# What the exercise asks
Scan the entries for the word "computer", and copy every line where it appears.

Stored data entries
━━━━━━━━━━━━━━━━━━━━━━━━━━━━━━
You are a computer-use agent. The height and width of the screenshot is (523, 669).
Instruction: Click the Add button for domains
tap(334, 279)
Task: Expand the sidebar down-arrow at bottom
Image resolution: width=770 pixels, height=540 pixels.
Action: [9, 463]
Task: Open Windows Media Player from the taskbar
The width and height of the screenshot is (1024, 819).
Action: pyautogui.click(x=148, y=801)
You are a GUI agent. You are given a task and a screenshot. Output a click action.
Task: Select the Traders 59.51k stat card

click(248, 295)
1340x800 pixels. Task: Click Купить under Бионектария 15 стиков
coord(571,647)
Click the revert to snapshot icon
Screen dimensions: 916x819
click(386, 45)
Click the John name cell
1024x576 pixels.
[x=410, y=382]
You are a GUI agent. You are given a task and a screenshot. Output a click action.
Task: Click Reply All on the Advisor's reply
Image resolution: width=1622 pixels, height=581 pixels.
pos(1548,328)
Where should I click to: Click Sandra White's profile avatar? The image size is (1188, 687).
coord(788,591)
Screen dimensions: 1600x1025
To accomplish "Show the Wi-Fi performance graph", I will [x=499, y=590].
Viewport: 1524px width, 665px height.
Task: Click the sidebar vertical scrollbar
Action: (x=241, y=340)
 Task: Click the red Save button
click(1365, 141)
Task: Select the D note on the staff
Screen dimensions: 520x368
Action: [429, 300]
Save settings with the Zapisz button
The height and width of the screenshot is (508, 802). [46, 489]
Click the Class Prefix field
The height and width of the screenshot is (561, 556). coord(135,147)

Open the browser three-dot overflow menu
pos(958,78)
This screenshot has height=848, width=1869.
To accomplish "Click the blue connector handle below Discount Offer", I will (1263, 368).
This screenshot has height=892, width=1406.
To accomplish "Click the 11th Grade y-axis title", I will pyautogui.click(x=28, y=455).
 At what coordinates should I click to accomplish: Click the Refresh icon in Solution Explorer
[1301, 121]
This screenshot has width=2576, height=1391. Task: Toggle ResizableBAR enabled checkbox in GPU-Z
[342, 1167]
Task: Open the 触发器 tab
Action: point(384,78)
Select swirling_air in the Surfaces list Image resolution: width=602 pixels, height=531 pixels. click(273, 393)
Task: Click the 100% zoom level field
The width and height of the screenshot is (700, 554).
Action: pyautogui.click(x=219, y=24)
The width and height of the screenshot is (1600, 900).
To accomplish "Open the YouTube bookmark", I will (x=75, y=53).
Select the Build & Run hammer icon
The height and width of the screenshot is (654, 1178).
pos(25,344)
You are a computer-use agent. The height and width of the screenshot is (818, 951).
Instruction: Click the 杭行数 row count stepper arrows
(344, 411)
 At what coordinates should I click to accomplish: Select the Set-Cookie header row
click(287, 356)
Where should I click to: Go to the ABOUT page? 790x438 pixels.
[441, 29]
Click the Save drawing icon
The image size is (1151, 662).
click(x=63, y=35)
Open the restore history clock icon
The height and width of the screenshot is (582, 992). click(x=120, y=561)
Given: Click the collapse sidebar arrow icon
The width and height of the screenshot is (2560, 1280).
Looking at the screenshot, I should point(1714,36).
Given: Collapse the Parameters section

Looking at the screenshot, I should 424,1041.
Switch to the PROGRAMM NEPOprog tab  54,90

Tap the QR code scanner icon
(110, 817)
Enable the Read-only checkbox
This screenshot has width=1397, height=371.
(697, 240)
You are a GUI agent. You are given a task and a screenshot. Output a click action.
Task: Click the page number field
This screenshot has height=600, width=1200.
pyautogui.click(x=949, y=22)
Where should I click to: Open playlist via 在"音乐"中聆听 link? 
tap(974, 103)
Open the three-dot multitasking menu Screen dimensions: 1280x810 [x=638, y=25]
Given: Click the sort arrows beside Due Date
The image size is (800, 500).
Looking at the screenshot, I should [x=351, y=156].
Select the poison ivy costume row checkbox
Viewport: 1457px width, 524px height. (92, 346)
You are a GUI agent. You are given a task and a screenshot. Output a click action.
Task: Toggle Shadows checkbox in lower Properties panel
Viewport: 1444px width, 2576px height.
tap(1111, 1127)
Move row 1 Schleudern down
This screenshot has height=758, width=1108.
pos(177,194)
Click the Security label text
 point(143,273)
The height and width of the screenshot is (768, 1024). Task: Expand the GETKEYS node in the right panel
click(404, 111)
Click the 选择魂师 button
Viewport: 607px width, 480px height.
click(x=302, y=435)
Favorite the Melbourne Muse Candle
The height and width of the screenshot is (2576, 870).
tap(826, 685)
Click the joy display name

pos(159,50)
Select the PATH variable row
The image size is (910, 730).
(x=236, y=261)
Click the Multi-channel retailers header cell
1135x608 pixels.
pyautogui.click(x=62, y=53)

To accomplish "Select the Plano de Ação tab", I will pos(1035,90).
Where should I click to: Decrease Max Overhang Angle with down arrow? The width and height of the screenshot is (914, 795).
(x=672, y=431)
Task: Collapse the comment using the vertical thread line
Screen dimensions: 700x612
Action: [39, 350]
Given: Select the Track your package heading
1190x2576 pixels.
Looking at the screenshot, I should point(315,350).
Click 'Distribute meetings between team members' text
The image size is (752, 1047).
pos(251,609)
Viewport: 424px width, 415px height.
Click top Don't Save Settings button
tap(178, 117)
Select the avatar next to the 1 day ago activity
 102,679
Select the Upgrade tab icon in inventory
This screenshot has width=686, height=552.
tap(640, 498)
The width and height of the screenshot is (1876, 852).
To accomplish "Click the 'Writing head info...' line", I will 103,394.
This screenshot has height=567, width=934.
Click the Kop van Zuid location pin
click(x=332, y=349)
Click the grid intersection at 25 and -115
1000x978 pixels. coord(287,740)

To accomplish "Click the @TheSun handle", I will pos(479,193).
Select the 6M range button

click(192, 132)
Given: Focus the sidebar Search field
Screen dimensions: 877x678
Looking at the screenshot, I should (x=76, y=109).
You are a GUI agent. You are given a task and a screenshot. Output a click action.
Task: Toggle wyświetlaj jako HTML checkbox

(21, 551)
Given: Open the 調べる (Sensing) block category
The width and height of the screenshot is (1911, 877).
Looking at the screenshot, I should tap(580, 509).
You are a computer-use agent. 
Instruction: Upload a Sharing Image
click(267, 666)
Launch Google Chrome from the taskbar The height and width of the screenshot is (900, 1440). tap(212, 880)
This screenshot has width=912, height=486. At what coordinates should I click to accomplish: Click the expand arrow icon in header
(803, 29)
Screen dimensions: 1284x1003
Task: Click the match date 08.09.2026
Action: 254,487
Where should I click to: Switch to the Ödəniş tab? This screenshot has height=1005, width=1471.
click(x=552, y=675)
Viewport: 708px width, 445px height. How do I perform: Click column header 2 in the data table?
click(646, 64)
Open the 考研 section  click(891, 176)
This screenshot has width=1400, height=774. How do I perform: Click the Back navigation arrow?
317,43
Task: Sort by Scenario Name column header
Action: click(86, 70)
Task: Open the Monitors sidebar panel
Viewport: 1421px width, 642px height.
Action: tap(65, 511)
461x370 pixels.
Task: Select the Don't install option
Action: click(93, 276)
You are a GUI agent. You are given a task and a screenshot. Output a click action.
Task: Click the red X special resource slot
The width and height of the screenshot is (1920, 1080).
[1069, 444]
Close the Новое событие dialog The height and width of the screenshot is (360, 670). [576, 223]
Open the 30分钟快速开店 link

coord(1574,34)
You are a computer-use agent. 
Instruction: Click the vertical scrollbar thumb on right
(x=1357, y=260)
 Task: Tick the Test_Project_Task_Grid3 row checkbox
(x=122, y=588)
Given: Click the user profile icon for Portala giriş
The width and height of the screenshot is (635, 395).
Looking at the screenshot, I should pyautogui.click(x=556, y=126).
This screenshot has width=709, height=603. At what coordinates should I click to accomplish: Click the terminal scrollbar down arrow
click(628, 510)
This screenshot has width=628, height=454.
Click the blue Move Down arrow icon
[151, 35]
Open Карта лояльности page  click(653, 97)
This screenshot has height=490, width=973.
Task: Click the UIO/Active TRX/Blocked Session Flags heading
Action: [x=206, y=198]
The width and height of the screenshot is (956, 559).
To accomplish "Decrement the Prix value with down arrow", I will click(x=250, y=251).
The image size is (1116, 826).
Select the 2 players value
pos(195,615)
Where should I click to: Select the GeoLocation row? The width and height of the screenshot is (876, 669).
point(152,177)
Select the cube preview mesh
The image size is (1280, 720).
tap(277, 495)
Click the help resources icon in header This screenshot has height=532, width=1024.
━━━━━━━━━━━━━━━━━━━━━━━━━━━━━━
# Answer to this task
You are a computer-use agent. The height and width of the screenshot is (523, 669).
You are a computer-use agent. The height and width of the screenshot is (818, 951).
You are a computer-use agent. 
You are a computer-use agent. 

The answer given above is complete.